Pare che il Maiorchino abbia fatto la sua comparsa intorno al Seicento. Ancora oggi, a Carnevale, con le forme stagionate, nei comuni di Basicò e Novara di Sicilia (in provincia di Messina), si effettua la tradizionale ruzzola: i pastori gareggiano facendole rotolare lungo il pendio della via principale del paese.
Si produce da febbraio fino alle seconda decade di giugno (nelle annate migliori) in piccolissime quantità, lavorando latte crudo di pecora (con un’aggiunta del 20% circa di latte di capra e a volte anche fino a un 20% di latte di vacca) e unendo caglio in pasta di capretto o agnello. Gli animali sono allevati sui pascoli ricchi di essenze foraggere spontanee dei monti Peloritani. Le attrezzature sono tradizionali: caldaia di rame stagnato (quarara), bastone di legno (brocca), fascera di legno (garbua), tavoliere di legno (mastrello), asta di legno o ferro.

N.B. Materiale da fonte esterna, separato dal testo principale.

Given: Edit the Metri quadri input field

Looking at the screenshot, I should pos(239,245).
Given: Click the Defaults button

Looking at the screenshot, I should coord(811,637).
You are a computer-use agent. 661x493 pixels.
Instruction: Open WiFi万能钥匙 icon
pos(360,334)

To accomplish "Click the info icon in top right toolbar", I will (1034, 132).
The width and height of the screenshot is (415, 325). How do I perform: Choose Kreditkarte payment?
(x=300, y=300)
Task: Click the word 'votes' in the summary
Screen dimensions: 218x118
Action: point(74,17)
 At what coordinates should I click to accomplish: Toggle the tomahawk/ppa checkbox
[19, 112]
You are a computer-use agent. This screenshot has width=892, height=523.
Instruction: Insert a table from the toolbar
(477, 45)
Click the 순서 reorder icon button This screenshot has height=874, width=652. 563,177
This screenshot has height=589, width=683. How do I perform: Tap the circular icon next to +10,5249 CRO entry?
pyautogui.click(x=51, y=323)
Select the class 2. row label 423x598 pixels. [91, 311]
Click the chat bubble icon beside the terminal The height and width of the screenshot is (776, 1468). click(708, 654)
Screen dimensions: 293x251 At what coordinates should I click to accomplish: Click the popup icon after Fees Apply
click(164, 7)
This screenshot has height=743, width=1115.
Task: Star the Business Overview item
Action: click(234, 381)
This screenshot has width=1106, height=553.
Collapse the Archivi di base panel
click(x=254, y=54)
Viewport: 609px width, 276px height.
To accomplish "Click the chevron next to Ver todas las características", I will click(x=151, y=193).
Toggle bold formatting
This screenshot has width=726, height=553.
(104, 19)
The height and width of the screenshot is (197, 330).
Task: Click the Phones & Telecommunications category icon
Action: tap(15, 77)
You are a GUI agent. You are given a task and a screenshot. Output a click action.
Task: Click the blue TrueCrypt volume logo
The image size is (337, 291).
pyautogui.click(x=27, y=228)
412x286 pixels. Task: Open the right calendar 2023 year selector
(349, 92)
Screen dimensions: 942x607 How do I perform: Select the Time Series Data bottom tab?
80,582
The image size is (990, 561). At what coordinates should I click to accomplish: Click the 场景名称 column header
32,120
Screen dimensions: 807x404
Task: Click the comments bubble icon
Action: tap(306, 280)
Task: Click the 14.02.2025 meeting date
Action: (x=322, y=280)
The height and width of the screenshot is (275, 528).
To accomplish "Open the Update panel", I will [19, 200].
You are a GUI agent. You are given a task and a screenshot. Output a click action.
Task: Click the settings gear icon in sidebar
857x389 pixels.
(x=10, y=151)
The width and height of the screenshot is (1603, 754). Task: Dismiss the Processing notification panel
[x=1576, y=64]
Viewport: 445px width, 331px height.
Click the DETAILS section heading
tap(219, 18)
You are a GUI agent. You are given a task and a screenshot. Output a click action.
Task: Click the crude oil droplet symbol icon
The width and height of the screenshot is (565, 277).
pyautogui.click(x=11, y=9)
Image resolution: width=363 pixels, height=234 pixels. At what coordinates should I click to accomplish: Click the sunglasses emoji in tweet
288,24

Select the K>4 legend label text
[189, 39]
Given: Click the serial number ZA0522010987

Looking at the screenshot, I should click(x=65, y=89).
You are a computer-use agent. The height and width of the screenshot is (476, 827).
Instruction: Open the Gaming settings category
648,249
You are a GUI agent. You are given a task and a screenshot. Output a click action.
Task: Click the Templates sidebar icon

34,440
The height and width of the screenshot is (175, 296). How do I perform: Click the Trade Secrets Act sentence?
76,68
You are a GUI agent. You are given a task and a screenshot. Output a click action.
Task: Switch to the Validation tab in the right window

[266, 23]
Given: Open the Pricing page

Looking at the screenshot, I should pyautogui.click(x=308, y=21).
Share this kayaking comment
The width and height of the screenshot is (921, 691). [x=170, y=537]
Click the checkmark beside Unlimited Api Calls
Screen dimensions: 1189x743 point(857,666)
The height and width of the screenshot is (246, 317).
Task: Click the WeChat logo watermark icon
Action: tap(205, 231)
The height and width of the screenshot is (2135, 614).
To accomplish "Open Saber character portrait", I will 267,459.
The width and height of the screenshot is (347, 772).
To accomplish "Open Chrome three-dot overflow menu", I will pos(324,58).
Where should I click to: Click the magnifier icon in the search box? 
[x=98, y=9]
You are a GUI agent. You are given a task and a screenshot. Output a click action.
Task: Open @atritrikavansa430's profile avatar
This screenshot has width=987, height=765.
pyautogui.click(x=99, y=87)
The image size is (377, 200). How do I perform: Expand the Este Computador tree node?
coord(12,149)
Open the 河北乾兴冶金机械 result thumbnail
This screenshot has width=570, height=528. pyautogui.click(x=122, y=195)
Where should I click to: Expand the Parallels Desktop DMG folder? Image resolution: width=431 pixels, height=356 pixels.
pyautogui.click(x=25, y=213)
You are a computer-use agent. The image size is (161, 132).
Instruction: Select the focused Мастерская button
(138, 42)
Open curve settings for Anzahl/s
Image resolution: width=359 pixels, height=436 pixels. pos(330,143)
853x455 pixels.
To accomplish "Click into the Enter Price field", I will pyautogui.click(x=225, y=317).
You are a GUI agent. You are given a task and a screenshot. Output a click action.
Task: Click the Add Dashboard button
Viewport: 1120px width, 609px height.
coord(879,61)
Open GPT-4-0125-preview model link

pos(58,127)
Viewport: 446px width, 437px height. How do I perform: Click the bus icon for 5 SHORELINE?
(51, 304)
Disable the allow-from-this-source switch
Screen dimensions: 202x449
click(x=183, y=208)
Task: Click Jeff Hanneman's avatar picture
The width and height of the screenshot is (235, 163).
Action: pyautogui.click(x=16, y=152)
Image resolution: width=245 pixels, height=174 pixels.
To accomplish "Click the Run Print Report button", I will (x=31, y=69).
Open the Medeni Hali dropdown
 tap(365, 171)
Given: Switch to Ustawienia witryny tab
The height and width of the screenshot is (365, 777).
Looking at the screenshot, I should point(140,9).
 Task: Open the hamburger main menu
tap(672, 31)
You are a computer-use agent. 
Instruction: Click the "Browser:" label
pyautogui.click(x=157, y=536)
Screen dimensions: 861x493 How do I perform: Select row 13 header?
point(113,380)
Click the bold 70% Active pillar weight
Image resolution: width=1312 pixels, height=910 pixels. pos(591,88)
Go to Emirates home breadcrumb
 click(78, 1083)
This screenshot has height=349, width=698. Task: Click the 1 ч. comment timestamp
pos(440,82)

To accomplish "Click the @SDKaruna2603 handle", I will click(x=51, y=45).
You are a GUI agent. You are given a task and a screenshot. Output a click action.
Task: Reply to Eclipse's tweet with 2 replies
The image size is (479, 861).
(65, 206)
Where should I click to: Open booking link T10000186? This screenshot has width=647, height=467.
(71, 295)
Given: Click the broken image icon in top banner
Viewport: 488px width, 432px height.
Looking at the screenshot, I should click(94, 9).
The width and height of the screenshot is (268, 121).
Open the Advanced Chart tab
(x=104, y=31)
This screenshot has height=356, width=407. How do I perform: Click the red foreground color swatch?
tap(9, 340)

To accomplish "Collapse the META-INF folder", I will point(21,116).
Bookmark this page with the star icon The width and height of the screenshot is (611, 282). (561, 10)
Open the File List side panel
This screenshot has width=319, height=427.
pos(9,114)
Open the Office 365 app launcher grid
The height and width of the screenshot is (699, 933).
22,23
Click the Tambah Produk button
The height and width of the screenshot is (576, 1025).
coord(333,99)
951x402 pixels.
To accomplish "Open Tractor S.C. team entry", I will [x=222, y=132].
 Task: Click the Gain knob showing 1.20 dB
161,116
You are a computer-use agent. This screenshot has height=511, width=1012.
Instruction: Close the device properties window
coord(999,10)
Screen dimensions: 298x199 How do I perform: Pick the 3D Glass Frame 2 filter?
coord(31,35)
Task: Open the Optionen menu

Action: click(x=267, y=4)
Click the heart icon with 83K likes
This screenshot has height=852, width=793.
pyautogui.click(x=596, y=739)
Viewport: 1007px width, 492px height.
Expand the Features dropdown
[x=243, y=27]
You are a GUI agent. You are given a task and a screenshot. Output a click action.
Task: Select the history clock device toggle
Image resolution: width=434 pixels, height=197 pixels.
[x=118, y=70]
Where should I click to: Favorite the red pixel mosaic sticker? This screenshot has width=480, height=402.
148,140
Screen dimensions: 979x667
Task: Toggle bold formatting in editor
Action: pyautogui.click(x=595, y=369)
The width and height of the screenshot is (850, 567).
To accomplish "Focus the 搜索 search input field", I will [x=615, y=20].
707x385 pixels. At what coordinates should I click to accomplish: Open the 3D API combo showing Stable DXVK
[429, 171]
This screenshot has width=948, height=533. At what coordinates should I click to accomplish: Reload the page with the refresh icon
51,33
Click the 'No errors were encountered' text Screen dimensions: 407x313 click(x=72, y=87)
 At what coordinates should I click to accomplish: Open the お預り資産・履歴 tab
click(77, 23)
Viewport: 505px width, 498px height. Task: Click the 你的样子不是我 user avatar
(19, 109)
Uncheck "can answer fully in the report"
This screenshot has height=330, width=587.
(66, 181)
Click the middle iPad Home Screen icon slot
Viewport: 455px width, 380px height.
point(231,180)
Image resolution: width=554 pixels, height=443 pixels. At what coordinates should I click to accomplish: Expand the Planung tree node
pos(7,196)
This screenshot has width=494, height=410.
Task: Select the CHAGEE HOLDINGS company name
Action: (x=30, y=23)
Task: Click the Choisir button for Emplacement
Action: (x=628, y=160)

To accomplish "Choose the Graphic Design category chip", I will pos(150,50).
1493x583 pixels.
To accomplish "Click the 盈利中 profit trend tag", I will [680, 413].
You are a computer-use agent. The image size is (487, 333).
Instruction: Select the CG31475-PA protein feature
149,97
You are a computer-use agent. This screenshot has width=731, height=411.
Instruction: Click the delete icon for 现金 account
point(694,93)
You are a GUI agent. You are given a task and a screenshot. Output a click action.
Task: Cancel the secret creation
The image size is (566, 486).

Dopo la rottura della cagliata in grani minuti e la cottura nella quarara, si colloca la pasta nelle fascere. Inizia a questo punto l’affascinante fase della foratura (o bucatura), per favorire la fuoriuscita del siero dalla pasta. Con un ago di ferro (il minacino) si forano le bolle d’aria che via via si formano nella pasta, pressando poi delicatamente con le mani la superficie del pecorino. Un’operazione lenta e paziente che può durare anche due ore e che viene ripetuta, se necessario, dopo una seconda cottura. Si sala a secco per 20, 30 giorni e infine si fa stagionare (fino a 24 mesi) in locali di pietra interrati, freschi e umidi, dotati di scaffali in legno.
Il maiorchino ha forma cilindrica a facce piane o lievemente concave, crosta giallo ambrato che diventa marrone con l’avanzare della stagionatura e una pasta bianca compatta tendente al paglierino. L’altezza dello scalzo è di 12 cm e il diametro di 35 cm, il peso va dai 10 ai 18 chili.
Stagionalità
Il maiorchino si produce da febbraio a giugno.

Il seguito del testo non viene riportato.